I. Stanza 1 teaches us that we need the mind of Christ
"May the mind of Christ, my Savior, Live in me from day to day,
By His love and power controlling All I do and say."
 A. We need the mind of Christ so that our minds can be renewed to do His will: Rom. 12.1-2
 B. Also, we need to seek the mind of Christ from day to day because we must take up our cross daily and follow Him: Lk. 9.23
 C. The result will be that by His love and power He will be controlling all we do and say so that others will see Christ living in us: Gal. 2.20

II. Stanza 2 teaches that we need the word of Christ dwelling in us
"May the Word of God dwell richly In my heart from hour to hour,
So that all may see I triumph Only through His power."
 A. The mind of Christ lives in us to the extent that His word dwells in us richly: Col. 3.16
 B. Thus, we need to have the word of Christ in us from hour to hour so that it is our meditation all the day: Ps. 119.97
 C. Only by allowing the word of Christ to dwell in us can we have the triumph that is in Christ by His power: 2 Cor. 2.14

III. Stanza 3 teaches that we need the peace of God ruling our hearts
"May the peace of God, my Father, Rule my life in everything,
That I may be calm to comfort Sick and sorrowing."
 A. As the result of the word of Christ dwelling in us, we can have the peace of God in our hearts: Phil. 4.7
 B. However, it is not enough just to have the peace of God; we need to let it rule our lives in everything: Col. 3:15
 C. The result will be that as we allow God’s peace to comfort us, we can in turn comfort others: 2 Cor. 1.3-4

IV. Stanza 4 teaches that we need the love of Jesus filling us
"May the love of Jesus fill me As the waters fill the sea;
Him exalting, self abasing, This is victory."
 A. When we live so that we are at peace with God, then His love is perfected in us: 1 Jn. 2.5
 B. When we understand this love, we will exalt Him and deny ourselves: Matt. 16.24
 C. Because of His love, we can have the victory that genuine faith brings: 1 Jn. 5.4

V. Stanza 5 teaches that we need strength from the Lord to face the foe
"May I run the race before me, Strong and brave to face the foe,
Looking only unto Jesus As I onward go."
 A. When the love of Jesus fills us, we will recognize that there is a race that we must run: 1 Cor. 9.24
 B. However, just as running a physical race requires one to be physically strong, so running the spiritual race requires one to be
spiritually strong to face whatever foes or obstacles that we might face: Eph. 6.10
 C. This strength comes from looking unto Jesus: Heb. 12.1

VI. Stanza 6 teaches that we need the beauty of Christ resting upon us
"May His beauty rest upon me, As I seek the lost to win,
And may they forget the channel, Seeing only Him."
 A. If we are strong in the Lord and in the power of His might, then our lives will be having the right kind of influence on others whom we meet: Matt. 5.16
 B. It should be our desire the lost to win, just as the one whom we follow came to seek and save the lost: Lk. 19.10
 C. In so doing, however, we must never preach ourselves but only Christ Jesus the Lord so that others see Christ in us, the hope of glory: 2 Cor. 4.5, Col. 1.27

     CONCL.: The six stanzas of the hymn were originally intended for each day of the week leading up to Sunday. However, every day we ought to ask ourselves the question, "What is the Christ-like way for handling this or that situation?" Therefore at all times I should be examining myself and asking the Lord, "May the Mind of Christ, my Savior" be in me.

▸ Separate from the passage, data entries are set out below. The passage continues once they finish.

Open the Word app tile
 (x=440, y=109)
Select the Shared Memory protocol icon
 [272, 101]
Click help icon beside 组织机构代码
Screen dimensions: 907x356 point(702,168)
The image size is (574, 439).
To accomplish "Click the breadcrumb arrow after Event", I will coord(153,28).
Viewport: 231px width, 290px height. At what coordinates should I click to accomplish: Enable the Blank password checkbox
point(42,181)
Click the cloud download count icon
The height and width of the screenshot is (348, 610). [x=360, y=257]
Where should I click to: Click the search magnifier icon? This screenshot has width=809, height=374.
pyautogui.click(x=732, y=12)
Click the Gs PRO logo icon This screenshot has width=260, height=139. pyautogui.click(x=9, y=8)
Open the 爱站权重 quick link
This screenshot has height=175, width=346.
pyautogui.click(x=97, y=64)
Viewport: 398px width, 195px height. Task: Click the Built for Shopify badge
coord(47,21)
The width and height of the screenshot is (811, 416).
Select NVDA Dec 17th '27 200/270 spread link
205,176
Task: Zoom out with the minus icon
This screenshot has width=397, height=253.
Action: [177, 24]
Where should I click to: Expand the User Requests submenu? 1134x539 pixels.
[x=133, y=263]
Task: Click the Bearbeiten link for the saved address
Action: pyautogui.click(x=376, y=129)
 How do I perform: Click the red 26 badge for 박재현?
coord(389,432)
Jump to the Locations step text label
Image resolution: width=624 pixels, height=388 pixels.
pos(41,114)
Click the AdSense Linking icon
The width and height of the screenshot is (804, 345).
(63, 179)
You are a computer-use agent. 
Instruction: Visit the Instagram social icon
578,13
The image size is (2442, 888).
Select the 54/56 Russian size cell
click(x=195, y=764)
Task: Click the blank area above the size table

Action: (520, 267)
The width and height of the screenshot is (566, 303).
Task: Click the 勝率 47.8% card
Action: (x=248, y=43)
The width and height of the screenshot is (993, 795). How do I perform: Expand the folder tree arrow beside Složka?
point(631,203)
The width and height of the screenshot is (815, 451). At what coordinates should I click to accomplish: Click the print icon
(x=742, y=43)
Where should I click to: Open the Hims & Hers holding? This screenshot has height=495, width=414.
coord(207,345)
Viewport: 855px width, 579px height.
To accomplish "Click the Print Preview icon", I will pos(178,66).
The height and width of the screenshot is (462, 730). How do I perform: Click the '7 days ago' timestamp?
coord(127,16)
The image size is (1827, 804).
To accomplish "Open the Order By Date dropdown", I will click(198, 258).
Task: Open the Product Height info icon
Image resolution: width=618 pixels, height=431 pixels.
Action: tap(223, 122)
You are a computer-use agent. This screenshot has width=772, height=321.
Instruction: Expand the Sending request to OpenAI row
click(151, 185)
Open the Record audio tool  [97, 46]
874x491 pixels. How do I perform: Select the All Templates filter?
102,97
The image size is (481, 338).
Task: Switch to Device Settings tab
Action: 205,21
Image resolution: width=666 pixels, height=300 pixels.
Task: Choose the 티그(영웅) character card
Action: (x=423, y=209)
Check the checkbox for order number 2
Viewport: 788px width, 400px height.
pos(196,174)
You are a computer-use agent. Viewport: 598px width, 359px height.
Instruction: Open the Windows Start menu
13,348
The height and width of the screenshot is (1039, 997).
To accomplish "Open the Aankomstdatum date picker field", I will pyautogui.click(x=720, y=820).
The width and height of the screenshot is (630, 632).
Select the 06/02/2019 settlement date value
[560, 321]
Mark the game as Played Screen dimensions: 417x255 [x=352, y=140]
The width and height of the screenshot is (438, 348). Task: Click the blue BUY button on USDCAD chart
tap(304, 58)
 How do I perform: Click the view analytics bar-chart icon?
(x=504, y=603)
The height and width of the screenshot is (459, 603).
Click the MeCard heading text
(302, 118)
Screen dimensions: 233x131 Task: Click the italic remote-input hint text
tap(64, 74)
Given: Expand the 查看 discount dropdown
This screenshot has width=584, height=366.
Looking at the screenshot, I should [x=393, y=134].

3 thoughts on ““May the Mind of Christ, My Savior”

  1. Thanks for your comments on Mrs. Wilkinson's hymn. Today, as I write, is the 150th anniversary of her birth. Would you mind telling me the source for your information about the author. You have noted a couple of things that I haven't seen elsewhere.

  2. Well! I just registered! (Hope I did it correctly. Non-techie here!) I've been to your site many times, and always appreciated it. Today, as noted in my previous entry, I saw a few details about the elusive Kate Wilkinson that I haven't noted before. If you could tell me your source, I'd sure appreciate it. God bless.

  3. Off hand, I don't remember all the sources of information about Kate Wilkinson, but the three that I can recall are Kenneth Osbeck's "Amazing Grace," Donald Hustad's "Dictionary-Handbook to 'Hymns of the Living Church,'" and especially the Nethymnal.com website.